The task: Could you continue the passage on genetic carriers, picking up after its final sentence?
START Source extract
Carriers in autosomal inheritances
Autosomal dominant-recessive inheritance is made possible by the fact that the individuals of most species (including all higher animals and plants) have two alleles of most hereditary predispositions because the chromosomes in the cell nucleus are usually present in pairs (diploid). Carriers can be female or male as the autosoms are homologous indepentantly from the sex.
In carriers the expression of a certain characteristic is recessive (from Latin recedere "withdraw"). The individual has both a genetic predisposition for the dominant trait and a genetic predisposition for the recessive trait, and the dominant expression prevails in the phenotype. In an individual which is heterozygous regarding a certain allele, it is not externally recognizable that it also has the recessive allele. But if the carrier has offspring, the recessive trait appeares in the phenotye, in case the descendant receives the recessive allele from both parents and therefore does not possess the dominant allele that would cover the recessive trait. According to Mendelian Law of Segregation of genes an average of 25 % of the offspring become homozygous and express the recessive trait. Carriers can either pass on normal autosomal recessive hereditary traits or an autosomal recessive hereditary disease.
Carriers in gonosomal inheritances
Gonosomeal recessive genes are also passed on by carriers. The term is used in human genetics in cases of hereditary traits in which the observed trait lies on the female sex chromosome the X chromosome. The carriers are always women. Men cannot be carriers because they only have one X chromosome. The Y chromosome is not a really homologous chromosome. For this reason, the genetic make-up of the observed trait is not twofold. If a man has a certain recessive genetic disposition on his X chromosome, this is called hemizygot and it gets phenotypically expressed. Also a recessive genetic disposition on his Y chromosome - also hemizygot - can come to expression, because there is no homologous chromosome with an allele, which could overlay it. If there is no genetic information on the Y chromosome for a certain trait, the effect of the Y is neutral and the allele on his X chromosome, which would be recessive in a heterozygous woman, can now alone come to expression.
Women have two homologous sex chromosomes (XX). Therefore women can be carriers of X-linked genes. Examples of traits inherited via the X chromosome are color blindness and the most common hereditary form of Haemophilia. Men are affected much more often than women.[1][2]
Queen Victoria, and her daughters Princesses Alice and Beatrix, were carriers of the hemophilia gene (an abnormal allele of a gene, necessary to produce one of the blood clotting factors). Both had children who continued to pass on the gene to succeeding generations of the royal houses of Spain and Russia, into which they married.[3] Since males only have one X chromosome, males who carried the altered gene had hemophilia B. Females have two X chromosomes, so one copy of an X-linked recessive gene would cause them to be an asymptomatic carrier. These females simply passed it to half of their children.[4]
Gonosomal dominant inheritances are also known. There are no carriers, since carriers of a dominant hereditary disposition phenotypically express the trait in each case.
END Source extract
START Dataset excerpts
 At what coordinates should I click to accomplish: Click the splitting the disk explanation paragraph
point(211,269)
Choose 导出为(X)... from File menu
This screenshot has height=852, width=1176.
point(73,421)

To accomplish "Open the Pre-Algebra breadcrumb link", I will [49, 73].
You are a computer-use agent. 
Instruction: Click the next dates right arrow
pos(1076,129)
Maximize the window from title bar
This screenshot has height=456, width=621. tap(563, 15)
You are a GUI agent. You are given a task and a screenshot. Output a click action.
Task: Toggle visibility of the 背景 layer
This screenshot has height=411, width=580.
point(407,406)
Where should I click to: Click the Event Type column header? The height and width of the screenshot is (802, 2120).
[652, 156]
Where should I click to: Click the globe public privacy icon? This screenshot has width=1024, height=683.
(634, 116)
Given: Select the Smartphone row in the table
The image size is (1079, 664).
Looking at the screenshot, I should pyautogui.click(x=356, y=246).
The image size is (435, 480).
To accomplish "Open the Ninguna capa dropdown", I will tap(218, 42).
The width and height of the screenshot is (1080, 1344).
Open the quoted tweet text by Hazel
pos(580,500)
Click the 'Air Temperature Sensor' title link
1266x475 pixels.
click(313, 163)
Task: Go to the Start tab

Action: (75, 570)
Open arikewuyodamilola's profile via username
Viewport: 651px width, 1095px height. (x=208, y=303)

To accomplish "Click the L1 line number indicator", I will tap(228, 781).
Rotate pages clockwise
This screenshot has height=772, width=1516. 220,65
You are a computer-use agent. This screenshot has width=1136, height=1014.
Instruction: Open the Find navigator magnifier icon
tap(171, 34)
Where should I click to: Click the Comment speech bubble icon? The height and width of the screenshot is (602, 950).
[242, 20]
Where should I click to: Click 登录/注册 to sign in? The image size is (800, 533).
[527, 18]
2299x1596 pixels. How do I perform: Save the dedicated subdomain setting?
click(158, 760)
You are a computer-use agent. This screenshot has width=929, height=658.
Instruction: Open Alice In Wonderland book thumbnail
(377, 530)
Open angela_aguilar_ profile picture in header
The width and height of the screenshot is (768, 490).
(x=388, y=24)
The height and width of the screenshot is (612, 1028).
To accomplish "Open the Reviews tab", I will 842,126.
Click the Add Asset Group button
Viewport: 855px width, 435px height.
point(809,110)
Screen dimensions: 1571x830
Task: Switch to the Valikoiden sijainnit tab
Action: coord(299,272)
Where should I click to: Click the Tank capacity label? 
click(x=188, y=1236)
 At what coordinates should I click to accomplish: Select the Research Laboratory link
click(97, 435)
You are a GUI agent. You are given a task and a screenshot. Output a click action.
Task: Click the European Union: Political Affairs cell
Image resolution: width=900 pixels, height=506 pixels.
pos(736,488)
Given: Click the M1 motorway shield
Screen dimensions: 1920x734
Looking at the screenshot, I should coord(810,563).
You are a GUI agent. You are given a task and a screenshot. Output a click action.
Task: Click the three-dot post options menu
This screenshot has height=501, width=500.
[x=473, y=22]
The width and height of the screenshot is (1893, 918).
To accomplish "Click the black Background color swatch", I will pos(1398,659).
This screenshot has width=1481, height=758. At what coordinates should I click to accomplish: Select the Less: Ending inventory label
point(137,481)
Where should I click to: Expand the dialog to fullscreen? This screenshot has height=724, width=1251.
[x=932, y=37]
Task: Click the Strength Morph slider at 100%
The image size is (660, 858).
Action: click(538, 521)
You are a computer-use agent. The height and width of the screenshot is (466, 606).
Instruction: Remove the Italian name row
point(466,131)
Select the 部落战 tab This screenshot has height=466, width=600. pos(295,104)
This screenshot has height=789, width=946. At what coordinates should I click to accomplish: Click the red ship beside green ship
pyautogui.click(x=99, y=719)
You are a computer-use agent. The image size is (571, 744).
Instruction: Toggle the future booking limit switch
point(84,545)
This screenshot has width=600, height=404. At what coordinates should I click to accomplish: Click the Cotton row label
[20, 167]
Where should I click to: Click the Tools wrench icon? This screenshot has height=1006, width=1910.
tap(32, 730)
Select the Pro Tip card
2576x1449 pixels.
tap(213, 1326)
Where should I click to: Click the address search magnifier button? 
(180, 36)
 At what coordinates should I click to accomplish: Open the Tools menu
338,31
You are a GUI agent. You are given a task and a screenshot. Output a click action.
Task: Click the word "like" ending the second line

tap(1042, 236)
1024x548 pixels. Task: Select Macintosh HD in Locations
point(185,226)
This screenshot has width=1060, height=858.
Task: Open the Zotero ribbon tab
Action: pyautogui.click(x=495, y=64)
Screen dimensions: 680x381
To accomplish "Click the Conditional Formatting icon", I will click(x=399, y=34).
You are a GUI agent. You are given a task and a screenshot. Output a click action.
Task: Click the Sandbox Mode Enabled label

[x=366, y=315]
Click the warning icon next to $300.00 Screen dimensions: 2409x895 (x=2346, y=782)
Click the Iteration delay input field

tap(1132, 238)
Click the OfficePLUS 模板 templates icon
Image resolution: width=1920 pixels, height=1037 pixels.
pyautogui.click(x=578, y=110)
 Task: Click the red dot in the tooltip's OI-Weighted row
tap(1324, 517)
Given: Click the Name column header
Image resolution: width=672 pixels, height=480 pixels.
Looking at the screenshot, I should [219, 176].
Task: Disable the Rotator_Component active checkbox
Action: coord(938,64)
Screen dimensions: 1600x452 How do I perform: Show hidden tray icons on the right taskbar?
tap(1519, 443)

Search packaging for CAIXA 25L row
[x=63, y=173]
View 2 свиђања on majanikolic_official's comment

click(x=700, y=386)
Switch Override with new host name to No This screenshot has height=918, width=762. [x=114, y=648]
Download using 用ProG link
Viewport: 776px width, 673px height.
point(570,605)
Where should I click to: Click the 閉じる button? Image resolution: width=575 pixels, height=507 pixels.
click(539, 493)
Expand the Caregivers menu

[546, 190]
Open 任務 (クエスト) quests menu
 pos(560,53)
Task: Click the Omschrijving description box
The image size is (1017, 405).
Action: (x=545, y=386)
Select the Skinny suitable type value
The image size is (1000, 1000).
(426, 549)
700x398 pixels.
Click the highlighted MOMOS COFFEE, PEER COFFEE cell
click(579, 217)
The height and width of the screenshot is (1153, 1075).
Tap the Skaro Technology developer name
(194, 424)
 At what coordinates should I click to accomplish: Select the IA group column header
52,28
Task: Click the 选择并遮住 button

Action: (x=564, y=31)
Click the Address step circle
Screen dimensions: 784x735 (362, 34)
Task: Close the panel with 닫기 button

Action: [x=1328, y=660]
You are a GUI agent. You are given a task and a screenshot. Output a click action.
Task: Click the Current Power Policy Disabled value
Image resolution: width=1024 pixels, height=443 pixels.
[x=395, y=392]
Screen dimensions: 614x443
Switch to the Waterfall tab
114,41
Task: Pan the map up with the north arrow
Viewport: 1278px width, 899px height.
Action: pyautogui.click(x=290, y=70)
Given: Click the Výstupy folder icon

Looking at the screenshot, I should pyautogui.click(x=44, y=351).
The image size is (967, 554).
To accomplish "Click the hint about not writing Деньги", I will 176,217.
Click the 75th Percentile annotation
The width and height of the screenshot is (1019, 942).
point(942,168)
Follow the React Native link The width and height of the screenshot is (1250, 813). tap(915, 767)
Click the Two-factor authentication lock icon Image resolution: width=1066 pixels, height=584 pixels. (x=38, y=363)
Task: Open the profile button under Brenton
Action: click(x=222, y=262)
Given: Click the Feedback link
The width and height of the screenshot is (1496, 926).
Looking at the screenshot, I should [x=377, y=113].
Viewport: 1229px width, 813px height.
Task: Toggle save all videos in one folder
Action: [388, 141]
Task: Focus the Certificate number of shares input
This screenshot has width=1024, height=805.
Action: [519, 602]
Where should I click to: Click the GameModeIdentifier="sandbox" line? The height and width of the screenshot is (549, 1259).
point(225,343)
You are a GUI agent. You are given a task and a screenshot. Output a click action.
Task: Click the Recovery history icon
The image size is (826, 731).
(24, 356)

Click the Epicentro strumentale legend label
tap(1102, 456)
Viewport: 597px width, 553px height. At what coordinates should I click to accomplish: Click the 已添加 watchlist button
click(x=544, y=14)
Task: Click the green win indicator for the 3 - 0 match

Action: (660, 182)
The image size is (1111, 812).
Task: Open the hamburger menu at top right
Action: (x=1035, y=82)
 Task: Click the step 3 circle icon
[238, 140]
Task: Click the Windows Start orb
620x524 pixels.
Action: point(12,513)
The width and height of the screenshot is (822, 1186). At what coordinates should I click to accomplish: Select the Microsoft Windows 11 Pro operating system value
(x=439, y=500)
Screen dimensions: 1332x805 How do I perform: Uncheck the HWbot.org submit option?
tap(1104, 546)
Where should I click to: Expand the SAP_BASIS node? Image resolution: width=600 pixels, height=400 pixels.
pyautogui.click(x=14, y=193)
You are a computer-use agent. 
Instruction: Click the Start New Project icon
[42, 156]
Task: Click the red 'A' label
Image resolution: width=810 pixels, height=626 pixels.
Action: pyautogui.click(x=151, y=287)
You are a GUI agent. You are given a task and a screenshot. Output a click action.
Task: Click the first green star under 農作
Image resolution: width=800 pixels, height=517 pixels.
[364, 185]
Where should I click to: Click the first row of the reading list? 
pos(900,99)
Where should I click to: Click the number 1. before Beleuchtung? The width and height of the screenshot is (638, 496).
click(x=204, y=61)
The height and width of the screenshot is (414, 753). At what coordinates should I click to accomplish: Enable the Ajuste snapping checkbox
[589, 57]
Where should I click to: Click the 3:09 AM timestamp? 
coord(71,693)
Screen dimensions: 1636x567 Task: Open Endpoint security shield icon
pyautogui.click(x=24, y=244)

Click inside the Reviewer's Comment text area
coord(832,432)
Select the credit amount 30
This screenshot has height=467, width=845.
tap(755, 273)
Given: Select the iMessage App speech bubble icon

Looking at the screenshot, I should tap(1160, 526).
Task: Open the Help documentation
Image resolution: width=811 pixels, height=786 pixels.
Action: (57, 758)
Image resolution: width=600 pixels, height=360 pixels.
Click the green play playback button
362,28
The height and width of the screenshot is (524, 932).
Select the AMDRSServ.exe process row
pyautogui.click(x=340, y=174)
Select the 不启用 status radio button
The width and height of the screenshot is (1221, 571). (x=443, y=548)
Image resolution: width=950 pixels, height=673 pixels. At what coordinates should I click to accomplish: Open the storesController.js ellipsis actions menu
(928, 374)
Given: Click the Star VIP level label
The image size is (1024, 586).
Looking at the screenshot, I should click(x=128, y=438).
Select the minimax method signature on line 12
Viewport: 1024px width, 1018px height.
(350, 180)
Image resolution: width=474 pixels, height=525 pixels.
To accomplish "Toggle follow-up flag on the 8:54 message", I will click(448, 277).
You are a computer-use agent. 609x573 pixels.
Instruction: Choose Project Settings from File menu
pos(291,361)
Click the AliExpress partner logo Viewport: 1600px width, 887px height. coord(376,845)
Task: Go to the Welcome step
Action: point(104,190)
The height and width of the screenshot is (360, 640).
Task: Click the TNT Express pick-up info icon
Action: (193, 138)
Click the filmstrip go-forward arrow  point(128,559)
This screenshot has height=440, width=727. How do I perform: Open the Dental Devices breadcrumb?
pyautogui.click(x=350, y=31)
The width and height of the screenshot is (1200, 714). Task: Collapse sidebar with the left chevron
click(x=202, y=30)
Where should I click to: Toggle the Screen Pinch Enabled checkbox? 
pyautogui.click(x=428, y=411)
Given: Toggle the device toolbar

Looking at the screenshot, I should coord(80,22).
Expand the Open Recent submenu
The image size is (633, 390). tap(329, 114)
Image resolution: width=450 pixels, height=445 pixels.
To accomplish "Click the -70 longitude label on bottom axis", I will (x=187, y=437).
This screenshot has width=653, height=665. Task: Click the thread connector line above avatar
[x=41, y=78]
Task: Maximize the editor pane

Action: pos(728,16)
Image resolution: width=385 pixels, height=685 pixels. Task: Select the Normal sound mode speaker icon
END Dataset excerpts
Final answer:
Sickle cell anemia
Sickle cell anemia is the most common genetic disorder among African Americans in the United States. While approximately 8% are carriers, 1 in 375 African Americans are born with the disease. Carriers are typically asymptomatic, but they may show symptoms at high altitudes or under oxygen-poor environments as in instances of extreme exercise.[5] Carriers are also known to be resistant to malaria, suggesting there is a heterozygote advantage in certain regions of Africa. This is a probable explanation for why the disease is most prevalent among African Americans [6]
References
- ^ Neil A. Campbell, Jane B. Reece: Biologie. Spektrum-Verlag 2003, ISBN 3-8274-1352-4, page 308–311.
- ^ Ulrich Weber: Biologie Gesamtband Oberstufe, Cornelsen-Verlag 2001, ISBN 3-464-04279-0, page 178–182.
- ^ Potts, W.T.W. "Royal Haemophilia." Journal of Biological Education (Society of Biology) 30.3 (1996): 207. Academic Search Premier. 16 Sept. 2013
- ^ Pagon, R. A.; Adam, M. P.; Ardinger, H. H. "Illustrated Glossary". GeneReviews. University of Washington, Seattle. Retrieved 15 December 2014.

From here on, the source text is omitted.